→ **What the exercise asks**
Rewrite the material from its start through the line containing "Looking at the screenshot, I should [380, 232].", inclusive, substituting "emoji panel" for "emoji picker" and leaving everything else unchanged.

→ **Stored data**

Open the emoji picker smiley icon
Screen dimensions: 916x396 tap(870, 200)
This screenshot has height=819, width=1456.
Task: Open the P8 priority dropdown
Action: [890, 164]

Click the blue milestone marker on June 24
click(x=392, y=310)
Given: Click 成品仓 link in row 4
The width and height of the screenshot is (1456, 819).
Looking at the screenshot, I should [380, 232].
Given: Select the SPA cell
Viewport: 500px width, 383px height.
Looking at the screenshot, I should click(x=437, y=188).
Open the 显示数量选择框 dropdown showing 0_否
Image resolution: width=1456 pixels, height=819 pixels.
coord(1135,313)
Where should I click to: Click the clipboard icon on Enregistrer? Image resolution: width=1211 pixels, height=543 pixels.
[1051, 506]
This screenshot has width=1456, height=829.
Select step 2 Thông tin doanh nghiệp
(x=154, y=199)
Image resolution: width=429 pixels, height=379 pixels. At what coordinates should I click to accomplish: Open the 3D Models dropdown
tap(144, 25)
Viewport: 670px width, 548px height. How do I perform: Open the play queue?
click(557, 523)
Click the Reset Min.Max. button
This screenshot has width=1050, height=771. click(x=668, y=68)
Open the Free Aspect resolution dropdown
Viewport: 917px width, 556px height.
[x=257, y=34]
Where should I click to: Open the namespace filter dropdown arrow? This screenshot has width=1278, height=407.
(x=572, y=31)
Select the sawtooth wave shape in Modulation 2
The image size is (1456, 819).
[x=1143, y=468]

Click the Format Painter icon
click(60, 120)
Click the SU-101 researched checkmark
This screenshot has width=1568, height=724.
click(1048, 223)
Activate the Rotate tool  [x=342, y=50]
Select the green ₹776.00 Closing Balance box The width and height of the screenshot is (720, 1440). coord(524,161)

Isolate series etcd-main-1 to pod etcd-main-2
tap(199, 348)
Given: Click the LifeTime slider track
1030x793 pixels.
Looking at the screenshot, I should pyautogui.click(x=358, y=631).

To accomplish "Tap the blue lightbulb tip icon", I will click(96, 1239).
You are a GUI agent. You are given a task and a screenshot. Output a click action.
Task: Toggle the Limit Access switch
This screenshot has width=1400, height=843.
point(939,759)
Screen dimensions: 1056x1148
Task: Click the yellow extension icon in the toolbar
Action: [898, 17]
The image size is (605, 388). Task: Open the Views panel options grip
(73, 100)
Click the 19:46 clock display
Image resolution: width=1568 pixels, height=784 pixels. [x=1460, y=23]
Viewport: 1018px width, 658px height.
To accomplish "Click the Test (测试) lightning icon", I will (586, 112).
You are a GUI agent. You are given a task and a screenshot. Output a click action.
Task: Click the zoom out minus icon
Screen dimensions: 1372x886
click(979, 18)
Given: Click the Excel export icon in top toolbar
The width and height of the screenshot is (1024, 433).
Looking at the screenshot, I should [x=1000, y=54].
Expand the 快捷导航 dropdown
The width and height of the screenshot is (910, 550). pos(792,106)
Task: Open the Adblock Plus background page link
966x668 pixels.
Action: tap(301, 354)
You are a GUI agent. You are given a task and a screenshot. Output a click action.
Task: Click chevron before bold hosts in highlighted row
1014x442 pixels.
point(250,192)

→ **The completed task**
Open the emoji panel smiley icon
Screen dimensions: 916x396 tap(870, 200)
This screenshot has height=819, width=1456.
Task: Open the P8 priority dropdown
Action: [890, 164]

Click the blue milestone marker on June 24
click(x=392, y=310)
Given: Click 成品仓 link in row 4
The width and height of the screenshot is (1456, 819).
Looking at the screenshot, I should [380, 232].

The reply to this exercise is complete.